Asia: 957 479 deaths; the five countries reporting most deaths are India (438 210), Indonesia (131 923), Iran (106 482), Philippines (33 109) and Bangladesh (26 015).
America: 2 106 383 deaths; the five countries reporting most deaths are United States (638 715), Brazil (579 574), Mexico (258 491), Peru (198 263) and Colombia (124 883).
Europe: 1 246 444 deaths; the five countries reporting most deaths are Russia (181 637), United Kingdom (132 437), Italy (129 093), France (114 210) and Germany (92 140).
Oceania: 2 236 deaths; the five countries reporting most deaths are Australia (999), Fiji (479), French Polynesia (385), Papua New Guinea (192) and Guam (145).
Other: 6 deaths have been reported from an international conveyance in Japan.

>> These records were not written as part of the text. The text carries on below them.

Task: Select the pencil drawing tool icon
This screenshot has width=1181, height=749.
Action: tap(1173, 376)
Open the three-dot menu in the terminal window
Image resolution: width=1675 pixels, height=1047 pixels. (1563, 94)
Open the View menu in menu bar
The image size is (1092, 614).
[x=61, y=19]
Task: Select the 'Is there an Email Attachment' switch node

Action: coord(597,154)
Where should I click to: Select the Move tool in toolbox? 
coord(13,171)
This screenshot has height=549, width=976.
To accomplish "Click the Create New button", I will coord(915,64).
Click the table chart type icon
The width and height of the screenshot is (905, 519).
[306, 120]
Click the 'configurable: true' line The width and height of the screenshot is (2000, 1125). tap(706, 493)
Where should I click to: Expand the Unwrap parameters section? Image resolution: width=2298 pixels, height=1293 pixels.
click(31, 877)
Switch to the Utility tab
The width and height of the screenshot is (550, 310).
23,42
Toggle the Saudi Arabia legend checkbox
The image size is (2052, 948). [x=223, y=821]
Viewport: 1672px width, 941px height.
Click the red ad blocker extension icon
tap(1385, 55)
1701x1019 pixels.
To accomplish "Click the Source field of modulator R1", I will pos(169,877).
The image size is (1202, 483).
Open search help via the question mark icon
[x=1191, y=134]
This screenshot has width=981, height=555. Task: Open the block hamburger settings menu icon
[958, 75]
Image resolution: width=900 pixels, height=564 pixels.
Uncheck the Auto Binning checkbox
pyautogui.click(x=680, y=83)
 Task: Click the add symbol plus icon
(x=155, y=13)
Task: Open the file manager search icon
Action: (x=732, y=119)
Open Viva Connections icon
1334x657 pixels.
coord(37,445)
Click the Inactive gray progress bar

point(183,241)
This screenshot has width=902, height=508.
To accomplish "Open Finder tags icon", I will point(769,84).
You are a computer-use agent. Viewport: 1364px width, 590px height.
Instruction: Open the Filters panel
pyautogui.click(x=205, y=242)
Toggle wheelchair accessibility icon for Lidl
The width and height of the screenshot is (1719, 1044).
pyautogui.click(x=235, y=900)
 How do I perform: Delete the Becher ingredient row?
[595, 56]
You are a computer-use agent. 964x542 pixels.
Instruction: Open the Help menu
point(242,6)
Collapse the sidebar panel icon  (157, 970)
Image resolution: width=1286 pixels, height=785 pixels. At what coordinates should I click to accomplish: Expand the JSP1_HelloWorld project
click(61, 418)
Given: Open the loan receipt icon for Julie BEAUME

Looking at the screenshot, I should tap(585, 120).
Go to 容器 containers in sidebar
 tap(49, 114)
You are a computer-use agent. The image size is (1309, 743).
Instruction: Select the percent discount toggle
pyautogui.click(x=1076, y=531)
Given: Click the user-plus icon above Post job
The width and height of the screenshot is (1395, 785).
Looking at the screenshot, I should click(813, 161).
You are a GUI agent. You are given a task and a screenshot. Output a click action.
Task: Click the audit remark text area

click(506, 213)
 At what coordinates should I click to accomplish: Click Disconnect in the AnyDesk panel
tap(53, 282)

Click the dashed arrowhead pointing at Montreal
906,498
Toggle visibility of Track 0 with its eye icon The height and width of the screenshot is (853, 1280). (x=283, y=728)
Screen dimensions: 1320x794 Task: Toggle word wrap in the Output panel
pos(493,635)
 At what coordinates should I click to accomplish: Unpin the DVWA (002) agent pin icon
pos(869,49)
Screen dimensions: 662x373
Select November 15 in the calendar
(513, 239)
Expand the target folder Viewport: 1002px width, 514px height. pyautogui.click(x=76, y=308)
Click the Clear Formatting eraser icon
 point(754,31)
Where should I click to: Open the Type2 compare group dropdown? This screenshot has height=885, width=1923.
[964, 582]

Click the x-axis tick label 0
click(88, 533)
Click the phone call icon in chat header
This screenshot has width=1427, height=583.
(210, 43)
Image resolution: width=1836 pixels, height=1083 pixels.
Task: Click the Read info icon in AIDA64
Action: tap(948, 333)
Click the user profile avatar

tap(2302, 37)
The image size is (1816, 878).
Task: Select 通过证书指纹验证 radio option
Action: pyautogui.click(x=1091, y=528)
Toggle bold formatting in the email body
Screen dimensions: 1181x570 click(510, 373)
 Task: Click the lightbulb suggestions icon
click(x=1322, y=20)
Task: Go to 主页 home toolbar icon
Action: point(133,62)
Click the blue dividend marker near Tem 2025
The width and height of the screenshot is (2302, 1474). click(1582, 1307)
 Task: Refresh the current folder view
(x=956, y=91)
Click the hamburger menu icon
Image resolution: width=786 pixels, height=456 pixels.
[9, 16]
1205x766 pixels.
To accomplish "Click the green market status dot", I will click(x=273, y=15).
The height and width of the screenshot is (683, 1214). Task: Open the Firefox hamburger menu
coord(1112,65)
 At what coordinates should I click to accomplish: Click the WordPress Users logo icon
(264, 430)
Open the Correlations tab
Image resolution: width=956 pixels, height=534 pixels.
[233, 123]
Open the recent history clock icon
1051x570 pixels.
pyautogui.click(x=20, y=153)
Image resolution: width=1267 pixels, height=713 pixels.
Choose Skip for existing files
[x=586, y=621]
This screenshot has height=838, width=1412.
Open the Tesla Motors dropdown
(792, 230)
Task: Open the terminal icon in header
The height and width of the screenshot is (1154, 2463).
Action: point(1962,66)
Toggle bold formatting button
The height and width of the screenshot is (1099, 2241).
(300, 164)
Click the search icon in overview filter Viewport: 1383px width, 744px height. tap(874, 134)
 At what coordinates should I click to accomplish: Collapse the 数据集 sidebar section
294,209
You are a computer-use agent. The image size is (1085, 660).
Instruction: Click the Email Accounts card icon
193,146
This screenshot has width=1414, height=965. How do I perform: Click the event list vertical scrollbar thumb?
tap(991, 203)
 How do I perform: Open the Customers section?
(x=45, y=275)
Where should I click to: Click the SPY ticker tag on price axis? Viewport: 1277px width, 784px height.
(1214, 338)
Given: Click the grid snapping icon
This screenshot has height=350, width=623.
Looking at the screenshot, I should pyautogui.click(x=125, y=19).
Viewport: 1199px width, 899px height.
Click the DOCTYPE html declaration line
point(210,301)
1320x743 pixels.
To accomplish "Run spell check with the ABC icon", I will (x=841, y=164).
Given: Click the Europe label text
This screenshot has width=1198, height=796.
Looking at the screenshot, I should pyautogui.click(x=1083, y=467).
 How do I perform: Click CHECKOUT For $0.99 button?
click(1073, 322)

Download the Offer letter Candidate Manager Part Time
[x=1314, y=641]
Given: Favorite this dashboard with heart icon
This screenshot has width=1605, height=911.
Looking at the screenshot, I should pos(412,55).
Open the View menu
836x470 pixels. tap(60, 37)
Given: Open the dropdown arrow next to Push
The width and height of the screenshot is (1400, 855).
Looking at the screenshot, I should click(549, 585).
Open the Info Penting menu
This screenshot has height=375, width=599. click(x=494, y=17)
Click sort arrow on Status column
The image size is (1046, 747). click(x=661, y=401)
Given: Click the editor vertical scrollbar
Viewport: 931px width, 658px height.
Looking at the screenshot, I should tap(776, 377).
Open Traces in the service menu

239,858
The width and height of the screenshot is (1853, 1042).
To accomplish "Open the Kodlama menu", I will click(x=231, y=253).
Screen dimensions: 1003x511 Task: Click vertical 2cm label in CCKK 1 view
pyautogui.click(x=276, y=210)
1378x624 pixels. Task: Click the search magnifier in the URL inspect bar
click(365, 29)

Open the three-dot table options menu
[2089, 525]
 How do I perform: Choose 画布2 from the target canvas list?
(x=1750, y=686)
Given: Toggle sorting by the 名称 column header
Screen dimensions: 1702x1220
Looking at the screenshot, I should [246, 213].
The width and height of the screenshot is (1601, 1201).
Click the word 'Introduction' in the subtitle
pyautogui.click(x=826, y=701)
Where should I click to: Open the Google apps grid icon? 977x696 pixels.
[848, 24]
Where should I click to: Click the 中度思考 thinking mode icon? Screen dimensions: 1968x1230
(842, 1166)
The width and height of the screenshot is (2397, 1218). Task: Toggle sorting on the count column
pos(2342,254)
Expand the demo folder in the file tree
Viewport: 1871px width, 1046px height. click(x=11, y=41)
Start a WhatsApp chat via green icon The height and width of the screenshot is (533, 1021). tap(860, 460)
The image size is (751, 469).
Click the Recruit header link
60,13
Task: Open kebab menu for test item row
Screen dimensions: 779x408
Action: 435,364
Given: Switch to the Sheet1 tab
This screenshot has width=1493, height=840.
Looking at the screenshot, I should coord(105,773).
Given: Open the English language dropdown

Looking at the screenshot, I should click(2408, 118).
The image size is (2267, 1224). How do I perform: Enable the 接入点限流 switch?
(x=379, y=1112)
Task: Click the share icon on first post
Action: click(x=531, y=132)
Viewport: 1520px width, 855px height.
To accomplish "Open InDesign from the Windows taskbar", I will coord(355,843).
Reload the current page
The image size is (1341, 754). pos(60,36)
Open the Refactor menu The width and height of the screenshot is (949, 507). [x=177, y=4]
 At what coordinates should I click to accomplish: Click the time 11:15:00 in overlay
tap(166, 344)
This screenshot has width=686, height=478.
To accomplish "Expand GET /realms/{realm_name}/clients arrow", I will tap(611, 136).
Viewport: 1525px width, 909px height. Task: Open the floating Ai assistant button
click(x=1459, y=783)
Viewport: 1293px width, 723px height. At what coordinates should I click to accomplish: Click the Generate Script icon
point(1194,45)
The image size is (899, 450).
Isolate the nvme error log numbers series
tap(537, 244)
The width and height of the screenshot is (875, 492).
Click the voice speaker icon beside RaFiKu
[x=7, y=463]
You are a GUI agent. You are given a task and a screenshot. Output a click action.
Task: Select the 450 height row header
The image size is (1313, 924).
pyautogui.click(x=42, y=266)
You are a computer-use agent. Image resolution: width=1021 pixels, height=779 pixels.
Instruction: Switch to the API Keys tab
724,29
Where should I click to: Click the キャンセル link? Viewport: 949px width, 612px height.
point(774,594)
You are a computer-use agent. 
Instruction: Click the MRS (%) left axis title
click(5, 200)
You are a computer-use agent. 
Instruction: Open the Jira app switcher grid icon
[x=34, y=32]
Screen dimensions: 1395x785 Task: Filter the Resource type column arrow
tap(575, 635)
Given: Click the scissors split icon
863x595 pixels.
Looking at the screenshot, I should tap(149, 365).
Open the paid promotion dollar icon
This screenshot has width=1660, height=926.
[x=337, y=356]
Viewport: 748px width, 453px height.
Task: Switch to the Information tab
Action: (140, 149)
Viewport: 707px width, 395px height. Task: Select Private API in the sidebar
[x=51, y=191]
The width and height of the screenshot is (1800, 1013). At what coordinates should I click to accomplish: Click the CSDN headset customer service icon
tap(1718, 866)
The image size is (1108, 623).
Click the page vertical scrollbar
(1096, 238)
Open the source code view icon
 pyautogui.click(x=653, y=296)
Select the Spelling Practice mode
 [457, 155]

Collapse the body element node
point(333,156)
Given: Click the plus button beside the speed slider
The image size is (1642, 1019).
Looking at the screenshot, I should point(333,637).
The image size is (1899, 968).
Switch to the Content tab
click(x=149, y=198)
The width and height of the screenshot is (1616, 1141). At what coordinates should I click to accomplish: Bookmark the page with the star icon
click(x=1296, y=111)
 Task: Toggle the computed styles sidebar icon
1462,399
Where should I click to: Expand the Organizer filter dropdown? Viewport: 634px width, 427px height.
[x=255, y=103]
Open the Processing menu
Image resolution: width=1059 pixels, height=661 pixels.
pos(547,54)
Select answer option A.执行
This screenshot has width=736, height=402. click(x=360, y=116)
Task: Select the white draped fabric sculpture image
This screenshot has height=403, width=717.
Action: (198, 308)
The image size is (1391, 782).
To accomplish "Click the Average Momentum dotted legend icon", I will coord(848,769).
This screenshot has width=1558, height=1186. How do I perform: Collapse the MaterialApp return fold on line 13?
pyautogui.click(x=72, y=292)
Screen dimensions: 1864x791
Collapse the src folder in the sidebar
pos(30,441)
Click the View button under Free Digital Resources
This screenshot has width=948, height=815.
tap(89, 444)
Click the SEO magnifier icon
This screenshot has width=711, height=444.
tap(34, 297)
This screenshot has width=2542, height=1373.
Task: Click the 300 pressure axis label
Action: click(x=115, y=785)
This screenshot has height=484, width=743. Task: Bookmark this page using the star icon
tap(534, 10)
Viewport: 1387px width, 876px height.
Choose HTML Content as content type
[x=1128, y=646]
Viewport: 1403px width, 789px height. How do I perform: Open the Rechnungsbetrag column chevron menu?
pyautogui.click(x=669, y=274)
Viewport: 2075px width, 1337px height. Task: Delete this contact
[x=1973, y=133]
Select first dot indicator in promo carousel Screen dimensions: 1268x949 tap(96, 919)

Regarding variants, as of July 2021, there are four major variants of SARS-CoV-2 spreading among global populations: the Alpha Variant (formerly called the UK Variant and officially referred to as B.1.1.7), first found in London and Kent, the Beta Variant (formerly called the South Africa Variant and officially referred to as B.1.351), the Gamma Variant (formerly called the Brazil Variant and officially referred to as P.1), and the Delta Variant (formerly called the India Variant and officially referred to as B.1.617.2). In addition, WHO designated the Mu corona-virus strain to be a variant of interest. The Mu strain, also called B.1.621, has been listed as a 'variant of interest' as of 30 August 2021.